Frustration with the Alice/Mayo framework — particularly its unpredictability and its harsh effects on diagnostic-method and software patents — has pushed Congress to consider overhauling Section 101 directly. The Patent Eligibility Restoration Act, introduced in the Senate in May 2025, would replace the judicially created exceptions with a narrower statutory list of ineligible subject matter. Under the bill, only specific categories would be excluded: mathematical formulas not part of a useful process or machine, mental processes performed solely in the human mind, and unmodified human genes as they exist in the body.13U.S. Congress. S.1546 – Patent Eligibility Restoration Act of 2025
If enacted, this would significantly expand what qualifies for patent eligibility. Diagnostic methods, many software inventions, and AI-related claims that struggle under the current framework could become eligible. As of early 2026, the bill sits with the Senate Judiciary Committee and has not advanced to a floor vote. Similar bills have been introduced in prior sessions without becoming law, but the sustained pressure from the biotech and software industries keeps the issue alive.
Clearing Section 101 is necessary but nowhere close to sufficient. An invention that passes the eligibility threshold still faces three additional hurdles before a patent issues. Section 102 requires novelty — your invention must be genuinely new, not something already described in a prior patent, publication, or public use. Section 103 requires non-obviousness — even if your invention is new, it must not be an obvious variation of what already exists to someone skilled in the relevant technology. Section 112 requires adequate disclosure — your patent application must describe the invention clearly enough that another skilled person could actually build and use it.
These requirements serve different purposes.
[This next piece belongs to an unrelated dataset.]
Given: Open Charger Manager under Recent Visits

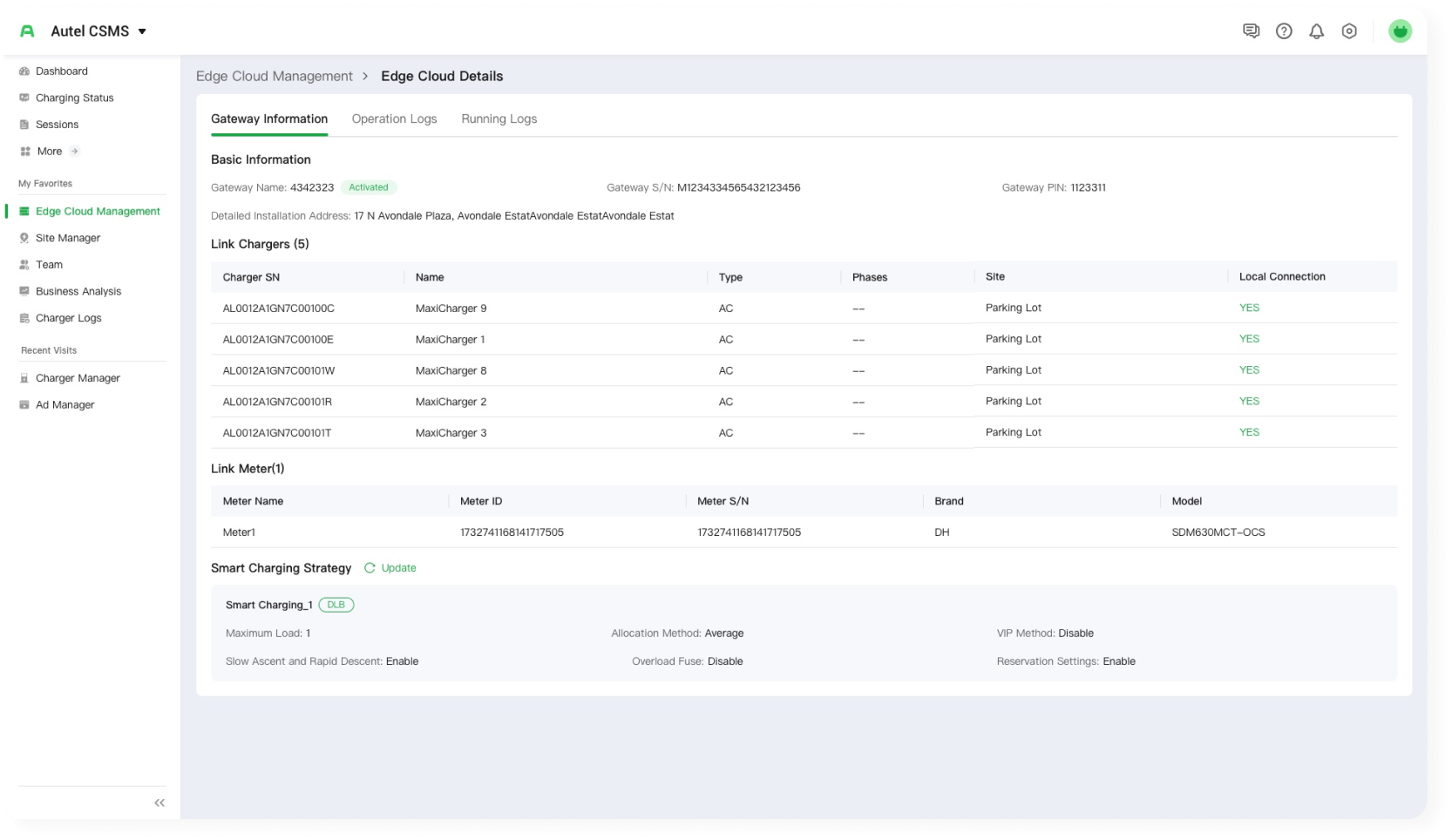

Section 101 asks “is this the kind of thing that can be patented at all?” while Sections 102 and 103 ask “is this specific version actually new and inventive?” and Section 112 asks “did you explain it well enough to earn a patent?” An application can sail through the eligibility analysis and still get rejected for being obvious or insufficiently described. Patent practitioners sometimes spend so much energy fighting a 101 rejection that they underestimate the work still required on other fronts once eligibility is established.